United States Supreme Court
386 U.S. 162 (1967)
In Levin v. Mississippi River Corp., the Missouri Pacific Railroad Company (MoPac) planned to consolidate with a subsidiary, Texas and Pacific Railway Company (T P), into a new entity, Texas and Missouri Pacific Railroad Company (T M). MoPac had two classes of stock, Class A and Class B, with differing dividend and equity rights. Each class was entitled to one vote per share, but MoPac's corporate charter required separate class votes on matters affecting class preferences or rights. The proposed consolidation plan would exchange MoPac shares for T M shares without regard to class, which Class B shareholders argued was unfair due to the higher value of Class B shares. They sought declaratory relief to require separate class votes, as Missouri law required two-thirds approval of all outstanding shares for a merger. The District Court sided with Class B shareholders, ruling the plan violated MoPac's charter and state law. The U.S. Court of Appeals for the Eighth Circuit reversed, emphasizing the federal Interstate Commerce Act's preemptive nature. The U.S. Supreme Court granted certiorari to resolve the conflict between state and federal law.
The main issue was whether Missouri law required a separate class vote for the consolidation of MoPac and T P, given the provisions of the Interstate Commerce Act.
The U.S. Supreme Court held that Missouri law applied, requiring a separate class vote for the consolidation, as dictated by MoPac's corporate charter and state law.

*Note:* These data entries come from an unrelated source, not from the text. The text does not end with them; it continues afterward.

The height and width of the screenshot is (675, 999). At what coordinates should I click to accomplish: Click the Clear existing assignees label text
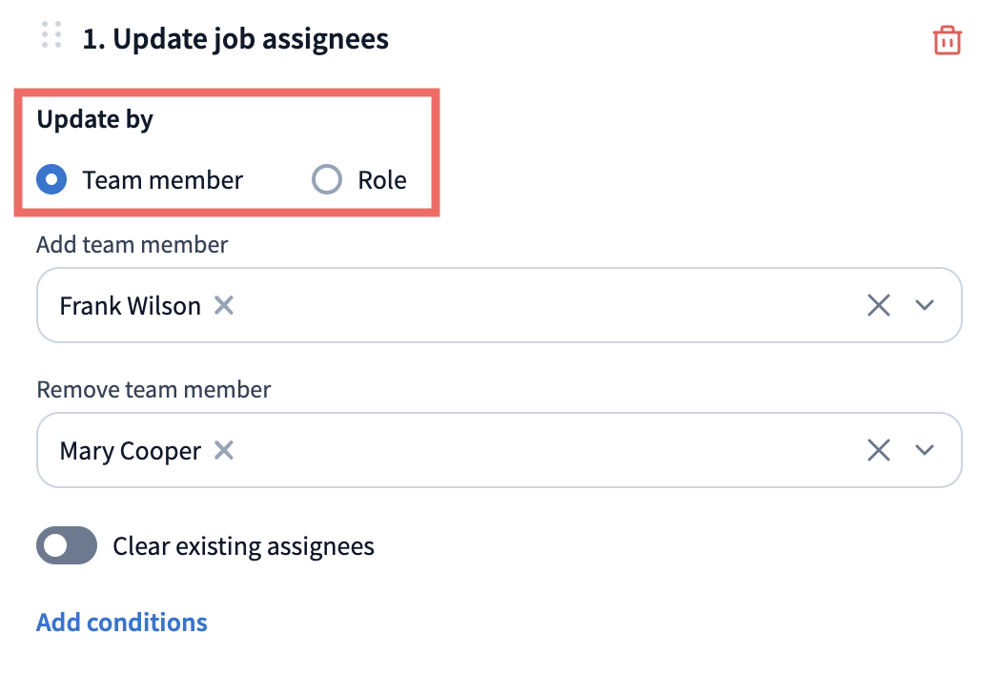[x=243, y=547]
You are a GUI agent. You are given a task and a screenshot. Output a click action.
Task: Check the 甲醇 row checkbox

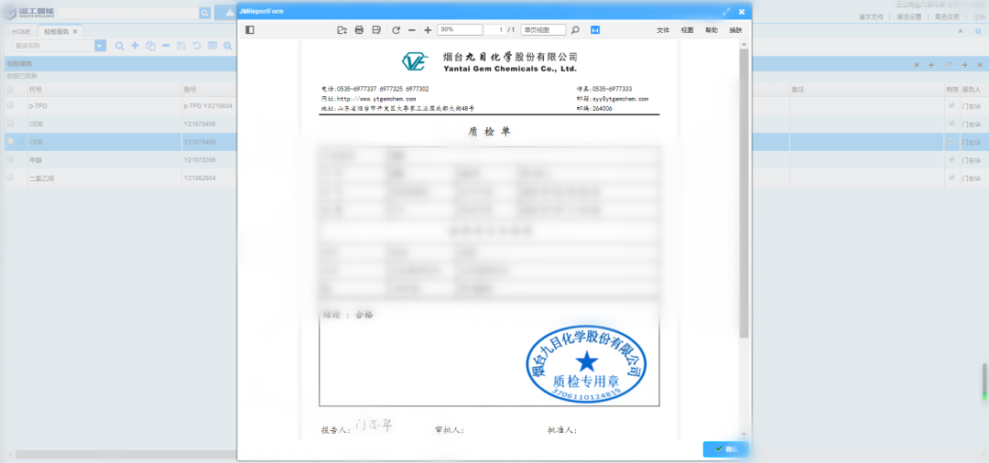tap(11, 159)
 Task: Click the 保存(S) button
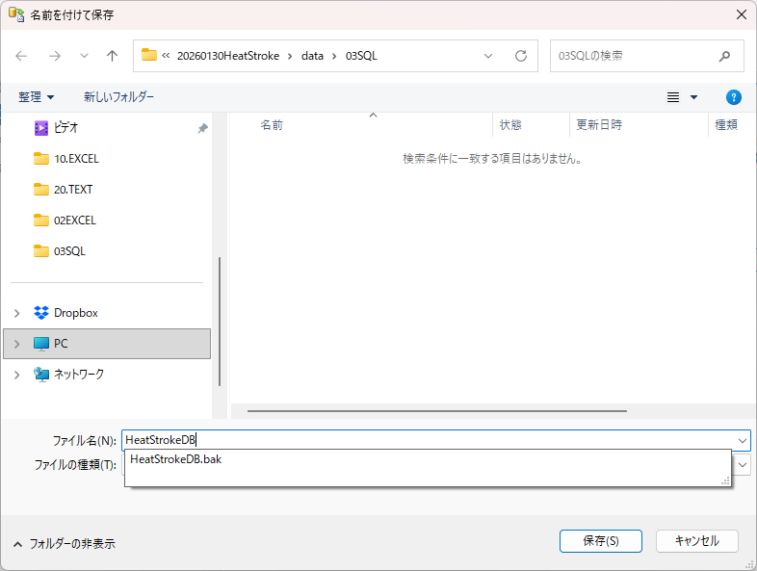coord(600,541)
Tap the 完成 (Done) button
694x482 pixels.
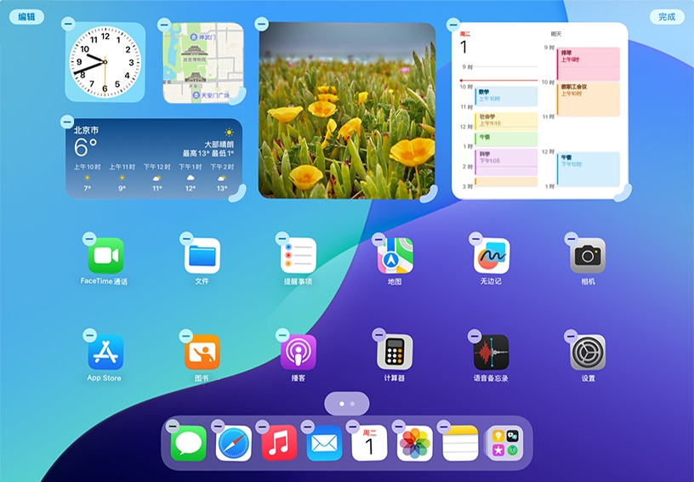pos(667,17)
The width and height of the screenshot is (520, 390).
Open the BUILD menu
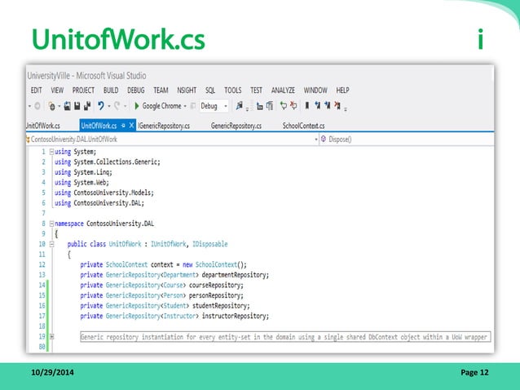pyautogui.click(x=111, y=90)
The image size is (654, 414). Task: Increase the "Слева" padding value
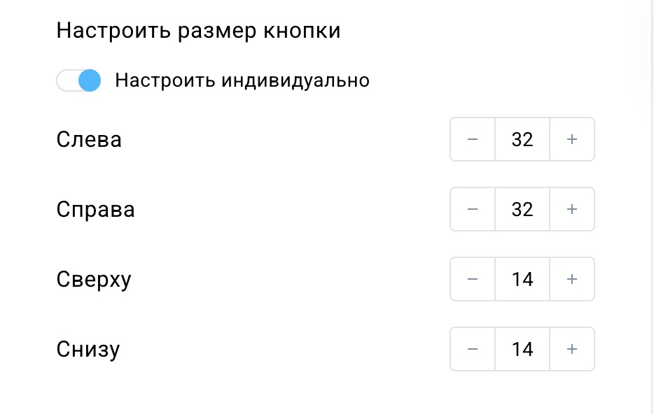572,139
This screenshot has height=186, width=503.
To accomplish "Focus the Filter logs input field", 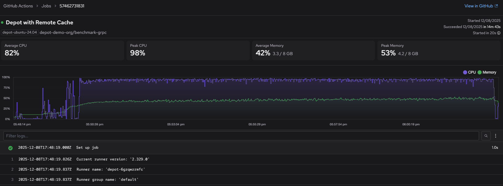I will 240,136.
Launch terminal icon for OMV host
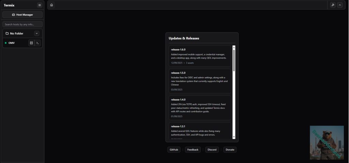The width and height of the screenshot is (349, 163). click(x=38, y=43)

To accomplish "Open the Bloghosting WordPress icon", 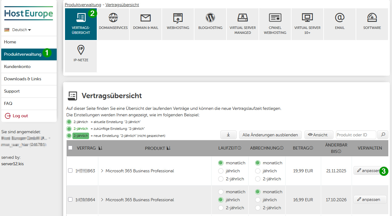I will pos(210,18).
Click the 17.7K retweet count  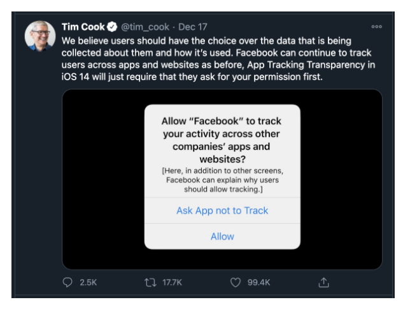tap(172, 282)
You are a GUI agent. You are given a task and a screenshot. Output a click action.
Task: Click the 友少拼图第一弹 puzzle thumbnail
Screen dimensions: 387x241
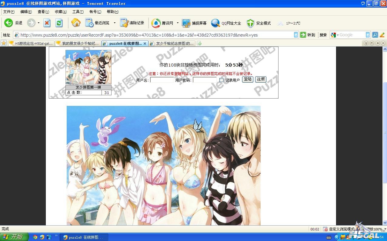pos(88,67)
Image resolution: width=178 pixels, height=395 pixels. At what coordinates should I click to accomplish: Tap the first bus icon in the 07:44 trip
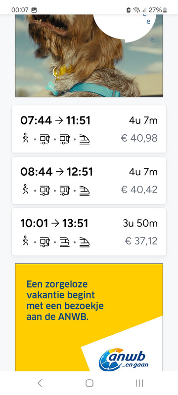(x=45, y=139)
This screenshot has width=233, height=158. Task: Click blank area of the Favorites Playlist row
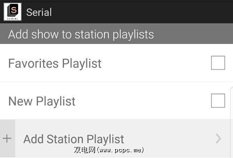[156, 63]
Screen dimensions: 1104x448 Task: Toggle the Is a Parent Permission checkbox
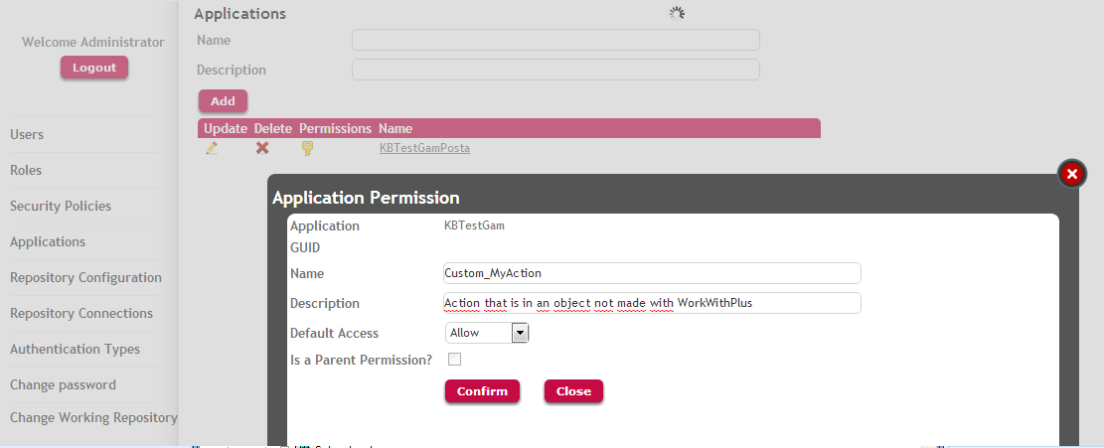[455, 360]
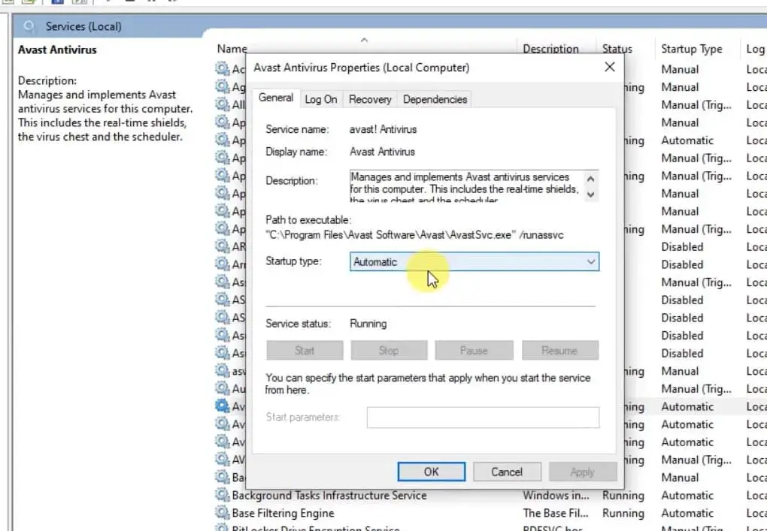Click the Description column header
This screenshot has width=767, height=531.
(x=553, y=49)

The U.S. Supreme Court reasoned that the Interstate Commerce Act, specifically § 5 (11), respected state law requirements when it stated that a "different vote is required under applicable State law." MoPac's Articles of Association, in accordance with Missouri law, required a separate class vote for changes affecting class preferences or rights, which the proposed consolidation plan would impact. The Court found that Missouri's statutory framework, particularly § 351.270, controlled the voting requirements, and the plan's attempt to bypass class voting violated both the Articles and state law. The Court also noted that the plan would significantly alter the rights of Class A and Class B shareholders, necessitating separate class votes. Consequently, the appellate court's focus on the federal statute's plenary nature was misplaced, as the statute explicitly deferred to state law where applicable.